Job. Copy out the lines below, swapping every "GUI agent" for "interface agent" and changing nothing else.

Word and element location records

· · · · ·

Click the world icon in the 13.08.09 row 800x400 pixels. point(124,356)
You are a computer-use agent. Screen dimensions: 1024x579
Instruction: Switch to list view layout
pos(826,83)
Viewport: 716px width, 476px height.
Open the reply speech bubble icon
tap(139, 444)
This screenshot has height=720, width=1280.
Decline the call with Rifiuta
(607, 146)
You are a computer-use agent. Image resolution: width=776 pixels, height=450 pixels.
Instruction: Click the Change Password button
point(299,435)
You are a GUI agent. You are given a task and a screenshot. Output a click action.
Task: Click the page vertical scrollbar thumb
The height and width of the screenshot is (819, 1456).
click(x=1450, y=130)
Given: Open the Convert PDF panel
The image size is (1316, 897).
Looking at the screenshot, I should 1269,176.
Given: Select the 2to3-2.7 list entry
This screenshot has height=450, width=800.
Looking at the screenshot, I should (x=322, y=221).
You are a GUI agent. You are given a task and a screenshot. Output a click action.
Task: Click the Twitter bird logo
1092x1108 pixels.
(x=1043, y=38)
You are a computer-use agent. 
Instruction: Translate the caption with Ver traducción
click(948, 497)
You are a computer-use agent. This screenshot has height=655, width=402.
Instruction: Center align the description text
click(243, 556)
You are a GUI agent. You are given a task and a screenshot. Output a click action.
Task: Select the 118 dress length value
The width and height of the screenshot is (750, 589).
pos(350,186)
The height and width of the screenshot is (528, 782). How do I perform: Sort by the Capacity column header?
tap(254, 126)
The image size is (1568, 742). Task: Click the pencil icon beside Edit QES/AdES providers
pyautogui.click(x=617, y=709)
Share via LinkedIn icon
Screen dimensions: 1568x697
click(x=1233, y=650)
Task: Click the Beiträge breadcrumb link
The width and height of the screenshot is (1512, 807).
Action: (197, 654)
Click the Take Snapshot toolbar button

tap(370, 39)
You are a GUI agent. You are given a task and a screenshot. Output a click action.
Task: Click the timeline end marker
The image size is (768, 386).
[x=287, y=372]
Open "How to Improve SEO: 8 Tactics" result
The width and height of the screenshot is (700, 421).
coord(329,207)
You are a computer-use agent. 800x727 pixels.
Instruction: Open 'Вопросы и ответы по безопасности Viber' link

· · · · ·

Reply to the exercise.
Click the world icon in the 13.08.09 row 800x400 pixels. point(124,356)
You are a computer-use agent. Screen dimensions: 1024x579
Instruction: Switch to list view layout
pos(826,83)
Viewport: 716px width, 476px height.
Open the reply speech bubble icon
tap(139, 444)
This screenshot has height=720, width=1280.
Decline the call with Rifiuta
(607, 146)
You are a computer-use agent. Image resolution: width=776 pixels, height=450 pixels.
Instruction: Click the Change Password button
point(299,435)
You are a interface agent. You are given a task and a screenshot. Output a click action.
Task: Click the page vertical scrollbar thumb
The height and width of the screenshot is (819, 1456).
click(x=1450, y=130)
Given: Open the Convert PDF panel
The image size is (1316, 897).
Looking at the screenshot, I should 1269,176.
Given: Select the 2to3-2.7 list entry
This screenshot has height=450, width=800.
Looking at the screenshot, I should (x=322, y=221).
You are a interface agent. You are given a task and a screenshot. Output a click action.
Task: Click the Twitter bird logo
1092x1108 pixels.
(x=1043, y=38)
You are a computer-use agent. 
Instruction: Translate the caption with Ver traducción
click(948, 497)
You are a computer-use agent. This screenshot has height=655, width=402.
Instruction: Center align the description text
click(243, 556)
You are a interface agent. You are given a task and a screenshot. Output a click action.
Task: Select the 118 dress length value
The width and height of the screenshot is (750, 589).
pos(350,186)
The height and width of the screenshot is (528, 782). How do I perform: Sort by the Capacity column header?
tap(254, 126)
The image size is (1568, 742). Task: Click the pencil icon beside Edit QES/AdES providers
pyautogui.click(x=617, y=709)
Share via LinkedIn icon
Screen dimensions: 1568x697
click(x=1233, y=650)
Task: Click the Beiträge breadcrumb link
The width and height of the screenshot is (1512, 807).
Action: (197, 654)
Click the Take Snapshot toolbar button

tap(370, 39)
You are a interface agent. You are given a task and a screenshot. Output a click action.
Task: Click the timeline end marker
The image size is (768, 386).
[x=287, y=372]
Open "How to Improve SEO: 8 Tactics" result
The width and height of the screenshot is (700, 421).
coord(329,207)
You are a computer-use agent. 800x727 pixels.
Instruction: Open 'Вопросы и ответы по безопасности Viber' link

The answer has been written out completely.